■ Texto seleccionado
----

El 21 de febrero de 1917 arribó a Nápoles. Desde allí se movió hasta Sicilia, donde visitó Sorrento, Capri y Castellemare. Llegó a Palermo el 2 de abril. Cuatro días después, Estados Unidos le declaró la guerra a Alemania; el 16 de ese mes Lenin volvió a Rusia para ponerse al frente del proceso revolucionario. Según un informe redactado por uno de los dueños del hotel, a pedido de un representante del gobierno uruguayo, Rodó se hospedó en la habitación 215 (segundo piso) del lujoso y neoclásico Grand Hotel des Palmes, en Palermo, que se había inaugurado pocos años antes. Allí el hotelero lo vio muy delgado, con aspecto de enfermo: ‘‘caminaba lentamente apoyándose en un bastón. Era bastante descuidado en su persona’’. Ya se le había diagnosticado nefritis. El 29 de abril, sin fuerzas y con dolores insoportables, fue asistido en su habitación y, lo antes posible, se lo internó en el Hospital San Saverio de aquella ciudad, donde murió el 1o de mayo a las 10.30 de la mañana con el diagnóstico de tifus abdominal. Se lo enterró en una modesta tumba del cementerio local sin que ninguna autoridad de su país ni persona alguna de su conocimiento se ocupara directamente, ya que no había representación consular uruguaya en la capital siciliana ni había conocidos, próximos o lejanos.

----

■ Tarea 1
Responde según el texto sobre la muerte de Rodó:
(a) ¿Qué día llegó Rodó a Palermo?
(b) ¿En qué habitación del Grand Hotel des Palmes se alojó?
(c) ¿En qué hospital lo internaron?
■ Tarea 2
Indica si cada afirmación coincide con el texto sobre la muerte de Rodó y cita las palabras que lo deciden:
(a) Rodó murió por la tarde.
(b) El hotel donde se hospedó se había inaugurado pocos años antes.
(c) Un cónsul uruguayo se encargó de su entierro en Palermo.
■ Tarea 3
Prosigue el texto sobre la muerte de Rodó en Palermo a partir de su última oración.
El listado no guarda relación con el texto seleccionado.

----

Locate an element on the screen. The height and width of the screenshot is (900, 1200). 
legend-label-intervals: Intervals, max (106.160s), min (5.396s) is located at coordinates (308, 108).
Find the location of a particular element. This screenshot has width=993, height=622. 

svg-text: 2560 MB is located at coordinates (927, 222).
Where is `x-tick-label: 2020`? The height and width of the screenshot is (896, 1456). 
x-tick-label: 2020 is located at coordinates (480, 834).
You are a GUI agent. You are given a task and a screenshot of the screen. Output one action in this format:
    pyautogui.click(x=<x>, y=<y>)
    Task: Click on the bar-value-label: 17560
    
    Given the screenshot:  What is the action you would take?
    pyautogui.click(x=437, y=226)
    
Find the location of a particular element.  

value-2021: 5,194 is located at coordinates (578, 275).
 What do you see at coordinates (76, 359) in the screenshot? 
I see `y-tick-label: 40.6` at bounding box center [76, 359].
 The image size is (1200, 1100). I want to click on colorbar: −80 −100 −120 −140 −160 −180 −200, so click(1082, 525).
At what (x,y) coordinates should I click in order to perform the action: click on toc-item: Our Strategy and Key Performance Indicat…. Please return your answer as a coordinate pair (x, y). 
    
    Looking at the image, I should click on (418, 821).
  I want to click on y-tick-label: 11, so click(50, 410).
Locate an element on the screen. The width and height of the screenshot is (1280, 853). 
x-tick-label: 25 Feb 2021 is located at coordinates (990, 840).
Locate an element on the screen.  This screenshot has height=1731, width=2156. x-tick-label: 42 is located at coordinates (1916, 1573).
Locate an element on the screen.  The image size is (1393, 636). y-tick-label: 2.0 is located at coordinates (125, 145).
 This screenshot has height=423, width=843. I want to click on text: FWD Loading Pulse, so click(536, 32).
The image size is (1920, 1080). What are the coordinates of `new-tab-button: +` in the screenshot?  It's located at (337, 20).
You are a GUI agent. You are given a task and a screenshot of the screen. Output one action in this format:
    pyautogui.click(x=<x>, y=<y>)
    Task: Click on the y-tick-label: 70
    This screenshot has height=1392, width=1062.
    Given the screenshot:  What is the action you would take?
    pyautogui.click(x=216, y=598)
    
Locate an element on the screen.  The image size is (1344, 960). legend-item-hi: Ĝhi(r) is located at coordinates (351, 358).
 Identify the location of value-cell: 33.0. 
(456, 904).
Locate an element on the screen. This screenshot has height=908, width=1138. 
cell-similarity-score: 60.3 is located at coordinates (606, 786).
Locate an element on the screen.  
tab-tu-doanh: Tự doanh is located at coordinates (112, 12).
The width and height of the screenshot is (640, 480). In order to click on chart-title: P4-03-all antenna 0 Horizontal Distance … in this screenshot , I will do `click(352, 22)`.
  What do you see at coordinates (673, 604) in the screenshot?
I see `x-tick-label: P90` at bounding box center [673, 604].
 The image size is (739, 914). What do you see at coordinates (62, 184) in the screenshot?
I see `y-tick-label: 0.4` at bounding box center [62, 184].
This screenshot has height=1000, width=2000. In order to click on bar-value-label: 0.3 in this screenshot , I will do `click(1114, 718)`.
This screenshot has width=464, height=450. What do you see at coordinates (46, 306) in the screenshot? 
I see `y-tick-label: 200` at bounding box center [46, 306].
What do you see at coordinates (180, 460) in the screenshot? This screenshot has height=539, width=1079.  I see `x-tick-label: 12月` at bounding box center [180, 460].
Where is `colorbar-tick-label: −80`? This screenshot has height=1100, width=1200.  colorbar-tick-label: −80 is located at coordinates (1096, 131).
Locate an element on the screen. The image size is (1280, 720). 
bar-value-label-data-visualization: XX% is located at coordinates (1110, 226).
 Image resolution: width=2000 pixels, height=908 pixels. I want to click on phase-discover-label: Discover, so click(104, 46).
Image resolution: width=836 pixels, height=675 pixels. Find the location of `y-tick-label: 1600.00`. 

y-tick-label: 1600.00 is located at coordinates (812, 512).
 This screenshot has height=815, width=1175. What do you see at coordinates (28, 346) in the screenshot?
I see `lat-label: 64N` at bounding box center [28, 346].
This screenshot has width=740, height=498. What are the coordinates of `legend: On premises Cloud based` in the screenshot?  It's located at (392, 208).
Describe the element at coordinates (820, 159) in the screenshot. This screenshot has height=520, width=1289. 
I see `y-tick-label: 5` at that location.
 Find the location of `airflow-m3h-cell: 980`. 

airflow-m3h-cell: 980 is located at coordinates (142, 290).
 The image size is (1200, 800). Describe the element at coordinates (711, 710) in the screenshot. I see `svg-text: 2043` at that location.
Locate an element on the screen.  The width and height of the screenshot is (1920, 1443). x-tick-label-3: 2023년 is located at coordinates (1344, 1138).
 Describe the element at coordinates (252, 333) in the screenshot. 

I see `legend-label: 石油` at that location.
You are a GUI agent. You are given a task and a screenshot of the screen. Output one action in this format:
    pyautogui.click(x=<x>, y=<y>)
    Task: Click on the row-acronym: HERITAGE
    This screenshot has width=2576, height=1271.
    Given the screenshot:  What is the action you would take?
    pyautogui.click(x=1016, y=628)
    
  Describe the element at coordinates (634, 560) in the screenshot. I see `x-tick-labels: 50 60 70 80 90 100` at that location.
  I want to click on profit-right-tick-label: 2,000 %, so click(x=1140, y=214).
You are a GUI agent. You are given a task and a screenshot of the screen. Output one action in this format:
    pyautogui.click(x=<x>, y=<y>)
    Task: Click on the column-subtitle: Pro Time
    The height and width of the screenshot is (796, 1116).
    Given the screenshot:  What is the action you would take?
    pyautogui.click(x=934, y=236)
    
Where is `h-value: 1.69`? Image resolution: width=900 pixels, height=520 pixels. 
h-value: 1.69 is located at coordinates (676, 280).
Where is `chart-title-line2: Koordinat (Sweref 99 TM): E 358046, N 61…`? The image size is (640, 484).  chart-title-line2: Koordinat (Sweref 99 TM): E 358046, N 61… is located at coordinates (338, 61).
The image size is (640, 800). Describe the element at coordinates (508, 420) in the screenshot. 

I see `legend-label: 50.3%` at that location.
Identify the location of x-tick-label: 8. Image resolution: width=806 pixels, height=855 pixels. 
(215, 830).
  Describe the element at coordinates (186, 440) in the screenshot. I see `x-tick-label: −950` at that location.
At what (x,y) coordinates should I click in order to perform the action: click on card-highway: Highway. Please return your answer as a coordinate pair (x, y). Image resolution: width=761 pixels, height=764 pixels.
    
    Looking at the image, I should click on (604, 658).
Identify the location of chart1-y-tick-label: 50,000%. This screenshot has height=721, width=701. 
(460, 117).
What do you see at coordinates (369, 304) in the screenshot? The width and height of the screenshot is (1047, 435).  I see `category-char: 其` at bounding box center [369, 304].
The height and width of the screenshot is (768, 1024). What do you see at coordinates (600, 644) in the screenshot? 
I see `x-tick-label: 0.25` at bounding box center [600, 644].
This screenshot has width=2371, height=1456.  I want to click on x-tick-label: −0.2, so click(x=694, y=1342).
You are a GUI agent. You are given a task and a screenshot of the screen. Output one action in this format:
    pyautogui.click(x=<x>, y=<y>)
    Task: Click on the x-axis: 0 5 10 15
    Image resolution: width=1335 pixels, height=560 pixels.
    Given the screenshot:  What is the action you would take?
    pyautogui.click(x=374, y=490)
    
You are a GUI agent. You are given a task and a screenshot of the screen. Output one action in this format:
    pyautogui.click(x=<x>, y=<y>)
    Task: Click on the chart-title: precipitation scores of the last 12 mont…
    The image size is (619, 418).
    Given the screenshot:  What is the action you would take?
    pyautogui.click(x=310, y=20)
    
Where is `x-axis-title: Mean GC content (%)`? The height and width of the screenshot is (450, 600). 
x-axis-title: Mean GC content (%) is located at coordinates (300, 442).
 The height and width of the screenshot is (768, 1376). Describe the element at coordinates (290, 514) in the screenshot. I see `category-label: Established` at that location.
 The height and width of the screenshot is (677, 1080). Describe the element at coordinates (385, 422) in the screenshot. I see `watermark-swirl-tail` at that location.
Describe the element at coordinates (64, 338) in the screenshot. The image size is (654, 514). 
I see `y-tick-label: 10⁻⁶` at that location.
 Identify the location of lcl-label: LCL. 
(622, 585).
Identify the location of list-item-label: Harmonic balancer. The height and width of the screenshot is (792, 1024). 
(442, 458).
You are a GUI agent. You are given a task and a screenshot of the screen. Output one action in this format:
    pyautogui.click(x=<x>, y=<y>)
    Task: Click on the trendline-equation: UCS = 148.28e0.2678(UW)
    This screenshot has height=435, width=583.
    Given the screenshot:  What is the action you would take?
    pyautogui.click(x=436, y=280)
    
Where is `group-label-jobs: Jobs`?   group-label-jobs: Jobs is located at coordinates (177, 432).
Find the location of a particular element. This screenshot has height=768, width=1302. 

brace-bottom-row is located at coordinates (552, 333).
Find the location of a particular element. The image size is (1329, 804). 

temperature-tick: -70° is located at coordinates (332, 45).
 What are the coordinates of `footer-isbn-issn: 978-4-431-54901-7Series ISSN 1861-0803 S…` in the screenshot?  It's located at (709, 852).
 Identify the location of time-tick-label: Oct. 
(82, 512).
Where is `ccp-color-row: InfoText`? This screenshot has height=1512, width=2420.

----

■ Respuesta esperada 1
(a) El 2 de abril.
(b) En la habitación 215, en el segundo piso.
(c) En el Hospital San Saverio.

■ Respuesta esperada 2
(a) No: "murió el 1o de mayo a las 10.30 de la mañana".
(b) Sí: "que se había inaugurado pocos años antes".
(c) No: "no había representación consular uruguaya en la capital siciliana".

■ Respuesta esperada 3
Notas
1 ‘‘El problema de la valoración de Rodó’’, Carlos Real de Azúa, en Historia visible e historia esotérica. Personajes y claves del debate latinoamericano, Montevideo, Arca/Calicanto, 1975, pág. 137. (El texto salió originalmente en Cuadernos de Marcha, Montevideo, No 1, 1967).
2 ‘‘El camino de Paros’’, Gustavo Gallinal, en La Nación, Buenos Aires, 24 de diciembre de 1922, pág. 14. [Recogido en Letras uruguayas, Montevideo, Colección de Clásicos Uruguayos, Biblioteca Artigas, 1967].
3 Cfr. ‘‘¿El investigador de archivo como policía? El caso Rodó y sus aledaños’’, Pablo Rocca, en Revelaciones imperfectas. Estudios de literatura latinoamericana, Noé Jitrik (compilador), Buenos Aires, NJ editor, 2009, págs. 9-21. Por sus recientes exposiciones públicas en Montevideo, sabemos que Gustavo San Román, uno de los más minuciosos investigadores sobre Rodó, está trabajando en la edición anotada de estos textos que Rodríguez Monegal antologó.
4 Rodó, su vida, su obra, Víctor Pérez Petit, Montevideo, Imprenta Latina, 1918. [2a ed. ampliada: Montevideo, Claudio García, 1937].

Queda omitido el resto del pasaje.